Insolvent firm and related company’s manager in the Kenoss case frame

WHS case on truck driver death to be heard in ACT
The ACT Magistrates Court will hear the a crucial WHS case

 

In a rare occurrence for the region, the Australian Capital Territory is hosting a case that will form the basis for future legal approaches in the trucking industry.

Known as the Kenoss Contractors case, one that is early in the history of harmonised work health and safety (WHS) laws, especially as they related to directors and managers, it hinges on the death by electric shock of a construction company worker who was also a truck driver.

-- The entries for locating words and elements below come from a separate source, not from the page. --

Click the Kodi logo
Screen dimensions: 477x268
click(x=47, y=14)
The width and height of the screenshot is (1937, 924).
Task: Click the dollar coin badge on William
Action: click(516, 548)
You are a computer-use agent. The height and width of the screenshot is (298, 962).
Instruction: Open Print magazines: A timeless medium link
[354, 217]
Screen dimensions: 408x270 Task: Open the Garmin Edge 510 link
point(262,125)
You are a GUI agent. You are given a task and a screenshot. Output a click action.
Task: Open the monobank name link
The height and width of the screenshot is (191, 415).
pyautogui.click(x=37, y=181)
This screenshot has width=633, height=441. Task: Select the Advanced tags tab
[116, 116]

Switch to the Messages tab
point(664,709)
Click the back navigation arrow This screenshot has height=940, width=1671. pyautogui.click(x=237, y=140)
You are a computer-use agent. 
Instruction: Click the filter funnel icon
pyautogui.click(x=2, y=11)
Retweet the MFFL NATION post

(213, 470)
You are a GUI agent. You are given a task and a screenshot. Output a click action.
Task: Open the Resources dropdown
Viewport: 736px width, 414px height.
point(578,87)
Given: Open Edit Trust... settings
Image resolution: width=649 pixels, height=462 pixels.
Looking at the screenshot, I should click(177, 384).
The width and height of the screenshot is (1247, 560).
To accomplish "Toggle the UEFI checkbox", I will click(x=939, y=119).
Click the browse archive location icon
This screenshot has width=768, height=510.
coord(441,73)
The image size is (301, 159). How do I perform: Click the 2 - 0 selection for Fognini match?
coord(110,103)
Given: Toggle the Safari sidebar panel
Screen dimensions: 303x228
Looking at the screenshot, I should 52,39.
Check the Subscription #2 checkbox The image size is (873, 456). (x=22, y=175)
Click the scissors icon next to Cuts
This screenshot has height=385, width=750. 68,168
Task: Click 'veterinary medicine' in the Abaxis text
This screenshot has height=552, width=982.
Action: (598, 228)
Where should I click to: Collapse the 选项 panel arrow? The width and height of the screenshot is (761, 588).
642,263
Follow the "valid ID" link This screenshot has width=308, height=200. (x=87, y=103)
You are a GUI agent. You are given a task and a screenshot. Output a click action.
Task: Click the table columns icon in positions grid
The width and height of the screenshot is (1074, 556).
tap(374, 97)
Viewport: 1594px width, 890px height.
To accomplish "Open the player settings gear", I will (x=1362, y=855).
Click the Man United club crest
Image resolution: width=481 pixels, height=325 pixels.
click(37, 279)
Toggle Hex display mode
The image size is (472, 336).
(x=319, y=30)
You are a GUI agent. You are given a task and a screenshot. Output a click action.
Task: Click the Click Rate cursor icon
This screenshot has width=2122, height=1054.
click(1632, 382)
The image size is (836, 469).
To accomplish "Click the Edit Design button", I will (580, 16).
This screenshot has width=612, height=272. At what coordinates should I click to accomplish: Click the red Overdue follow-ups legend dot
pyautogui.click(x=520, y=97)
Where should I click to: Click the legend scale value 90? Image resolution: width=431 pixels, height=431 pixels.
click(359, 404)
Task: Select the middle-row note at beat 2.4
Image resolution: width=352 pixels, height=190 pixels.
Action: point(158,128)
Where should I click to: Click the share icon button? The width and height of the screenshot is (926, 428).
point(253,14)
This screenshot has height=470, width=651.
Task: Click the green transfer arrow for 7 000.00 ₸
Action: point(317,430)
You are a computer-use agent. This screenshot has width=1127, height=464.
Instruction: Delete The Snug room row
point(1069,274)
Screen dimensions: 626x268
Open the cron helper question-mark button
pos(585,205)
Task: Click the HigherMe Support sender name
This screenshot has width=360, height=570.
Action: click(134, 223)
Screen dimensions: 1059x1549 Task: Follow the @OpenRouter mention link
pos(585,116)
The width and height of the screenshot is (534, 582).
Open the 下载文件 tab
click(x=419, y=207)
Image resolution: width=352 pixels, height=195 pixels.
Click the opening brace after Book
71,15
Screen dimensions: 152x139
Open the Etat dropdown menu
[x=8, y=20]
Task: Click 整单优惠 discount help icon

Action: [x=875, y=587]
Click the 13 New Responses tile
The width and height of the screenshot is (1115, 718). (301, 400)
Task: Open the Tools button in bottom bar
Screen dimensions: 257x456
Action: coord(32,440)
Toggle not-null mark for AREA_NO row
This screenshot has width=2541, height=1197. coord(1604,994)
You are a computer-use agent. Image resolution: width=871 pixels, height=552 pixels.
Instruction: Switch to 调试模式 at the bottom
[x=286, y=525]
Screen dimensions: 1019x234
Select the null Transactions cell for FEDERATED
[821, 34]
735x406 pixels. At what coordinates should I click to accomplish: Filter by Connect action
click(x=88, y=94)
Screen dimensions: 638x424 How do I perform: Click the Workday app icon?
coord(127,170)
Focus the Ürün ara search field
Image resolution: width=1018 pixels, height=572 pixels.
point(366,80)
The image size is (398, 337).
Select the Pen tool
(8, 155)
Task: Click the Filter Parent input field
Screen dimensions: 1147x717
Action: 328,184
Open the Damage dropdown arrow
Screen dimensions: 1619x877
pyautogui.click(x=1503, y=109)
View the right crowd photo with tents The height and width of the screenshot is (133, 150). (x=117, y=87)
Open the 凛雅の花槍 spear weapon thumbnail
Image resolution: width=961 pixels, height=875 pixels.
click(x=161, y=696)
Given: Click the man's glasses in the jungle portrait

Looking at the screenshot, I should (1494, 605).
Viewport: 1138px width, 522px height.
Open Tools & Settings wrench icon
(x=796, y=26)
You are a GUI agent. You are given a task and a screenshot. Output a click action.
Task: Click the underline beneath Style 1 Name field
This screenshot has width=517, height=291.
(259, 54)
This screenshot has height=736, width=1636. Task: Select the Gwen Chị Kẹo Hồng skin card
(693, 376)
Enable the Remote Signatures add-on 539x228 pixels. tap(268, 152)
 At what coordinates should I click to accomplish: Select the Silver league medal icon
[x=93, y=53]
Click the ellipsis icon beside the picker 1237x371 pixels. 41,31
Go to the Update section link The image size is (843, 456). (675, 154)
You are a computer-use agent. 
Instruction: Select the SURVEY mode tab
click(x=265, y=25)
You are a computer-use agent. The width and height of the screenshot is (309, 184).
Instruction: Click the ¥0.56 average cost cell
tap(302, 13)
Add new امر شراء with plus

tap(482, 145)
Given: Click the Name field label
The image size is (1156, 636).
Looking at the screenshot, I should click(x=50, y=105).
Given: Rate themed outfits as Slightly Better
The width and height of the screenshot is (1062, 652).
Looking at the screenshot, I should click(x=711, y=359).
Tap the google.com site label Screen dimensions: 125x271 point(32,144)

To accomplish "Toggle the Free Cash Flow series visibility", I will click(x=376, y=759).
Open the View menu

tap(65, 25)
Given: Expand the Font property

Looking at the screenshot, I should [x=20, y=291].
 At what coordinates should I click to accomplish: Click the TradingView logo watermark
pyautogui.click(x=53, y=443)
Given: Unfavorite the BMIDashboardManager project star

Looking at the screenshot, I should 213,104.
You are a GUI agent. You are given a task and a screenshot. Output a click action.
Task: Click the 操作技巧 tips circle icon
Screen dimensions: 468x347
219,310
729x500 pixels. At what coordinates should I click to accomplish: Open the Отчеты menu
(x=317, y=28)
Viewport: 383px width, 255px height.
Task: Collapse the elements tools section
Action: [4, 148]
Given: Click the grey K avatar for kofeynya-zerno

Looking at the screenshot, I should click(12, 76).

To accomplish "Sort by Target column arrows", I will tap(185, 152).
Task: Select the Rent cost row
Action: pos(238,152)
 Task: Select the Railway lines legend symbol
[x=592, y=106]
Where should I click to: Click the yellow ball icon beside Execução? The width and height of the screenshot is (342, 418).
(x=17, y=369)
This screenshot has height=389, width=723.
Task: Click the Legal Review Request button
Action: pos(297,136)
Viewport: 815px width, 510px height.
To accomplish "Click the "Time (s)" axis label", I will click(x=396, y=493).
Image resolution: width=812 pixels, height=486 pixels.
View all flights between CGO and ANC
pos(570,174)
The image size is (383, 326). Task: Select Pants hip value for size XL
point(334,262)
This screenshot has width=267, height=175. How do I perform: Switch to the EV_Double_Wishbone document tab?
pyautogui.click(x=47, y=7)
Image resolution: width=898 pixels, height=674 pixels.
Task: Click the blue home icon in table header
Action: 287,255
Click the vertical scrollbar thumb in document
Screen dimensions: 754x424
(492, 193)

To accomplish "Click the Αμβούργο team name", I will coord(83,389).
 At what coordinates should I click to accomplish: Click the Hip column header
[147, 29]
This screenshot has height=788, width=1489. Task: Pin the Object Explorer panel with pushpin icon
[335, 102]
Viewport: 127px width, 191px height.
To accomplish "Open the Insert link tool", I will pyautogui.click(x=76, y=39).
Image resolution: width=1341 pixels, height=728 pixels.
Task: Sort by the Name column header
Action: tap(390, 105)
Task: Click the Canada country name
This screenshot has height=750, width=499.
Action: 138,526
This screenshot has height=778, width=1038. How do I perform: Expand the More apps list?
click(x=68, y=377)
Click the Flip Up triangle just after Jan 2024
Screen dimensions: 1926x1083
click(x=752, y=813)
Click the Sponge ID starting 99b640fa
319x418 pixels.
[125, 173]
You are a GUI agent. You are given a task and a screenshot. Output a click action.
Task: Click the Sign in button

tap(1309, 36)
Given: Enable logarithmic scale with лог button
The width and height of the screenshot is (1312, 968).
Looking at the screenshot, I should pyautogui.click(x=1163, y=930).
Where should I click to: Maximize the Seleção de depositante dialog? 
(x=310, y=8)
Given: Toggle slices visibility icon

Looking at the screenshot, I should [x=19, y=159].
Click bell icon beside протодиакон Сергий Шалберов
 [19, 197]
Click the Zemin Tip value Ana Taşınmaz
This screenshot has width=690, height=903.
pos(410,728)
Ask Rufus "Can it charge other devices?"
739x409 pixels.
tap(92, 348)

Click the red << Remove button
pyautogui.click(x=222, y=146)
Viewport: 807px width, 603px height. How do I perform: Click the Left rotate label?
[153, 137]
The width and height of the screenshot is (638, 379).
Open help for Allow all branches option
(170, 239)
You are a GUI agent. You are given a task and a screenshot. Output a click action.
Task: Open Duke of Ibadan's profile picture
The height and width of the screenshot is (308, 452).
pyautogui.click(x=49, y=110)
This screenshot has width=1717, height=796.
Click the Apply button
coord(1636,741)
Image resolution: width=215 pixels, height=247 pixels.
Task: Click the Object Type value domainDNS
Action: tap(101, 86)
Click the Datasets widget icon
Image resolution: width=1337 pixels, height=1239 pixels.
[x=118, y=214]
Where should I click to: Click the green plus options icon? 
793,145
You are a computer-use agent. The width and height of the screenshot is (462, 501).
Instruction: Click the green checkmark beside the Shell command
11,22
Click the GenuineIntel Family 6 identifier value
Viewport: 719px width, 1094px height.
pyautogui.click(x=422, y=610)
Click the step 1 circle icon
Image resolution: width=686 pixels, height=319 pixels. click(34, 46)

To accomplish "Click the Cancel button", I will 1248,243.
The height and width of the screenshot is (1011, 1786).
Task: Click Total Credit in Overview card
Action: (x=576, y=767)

Local media reports say Michael Booth died two years ago when his truck’s tipper hit powerlines.

Norton Rose Fulbright lawyers Alena Titterton and Alice Winter-Irving say the case will have particular resonance for companies with related firms as both the company, which is now in liquidation, and an officeholder of a related firm are in prosecutors’ sights.

The officer has pleaded not guilty and his case is to be heard on December 17-19.

The lawyers also note that legal ground may be broken on the position of defunct companies and their creditors in such cases.

"Another legal issue that arises is whether or not Kenoss Contractors can be criminally prosecuted whilst insolvent," they state in an advisory.

"Section 471B of the Corporations Act provides that a person cannot begin or proceed with a proceeding against a company that is being wound up in insolvency, except with the leave of the Federal Court of Australia or the ACT Supreme Court. The Office of ACT Director of Public prosecutions (DPP) however, submitted that section 471B does not apply to criminal proceedings.

"Section 500(2) of the Corporations Act provides that after the passing of a resolution for voluntary winding up, no action or other civil proceeding is to be proceeded with or commenced against the company except with leave of the Federal Court of Australia or the ACT Supreme Court.

"The DPP also submitted that that does not apply in criminal proceedings this being supported by the plain and ordinary meaning of the language of the section and the purpose of the legislation.

"The DPP submitted that sections 471B and 500(2) did not apply to Kenoss Contractors in the event respectively, of either a court-ordered winding up or a voluntary winding-up and that therefore it could proceed with the prosecution of the company."

Chief Industrial Magistrate Lorraine Walker has listed the matter for a further hearing on Tuesday to tackle the insolvency issue with the company’s liquidators, RMS Bird Cameron, expected to appear representing the company.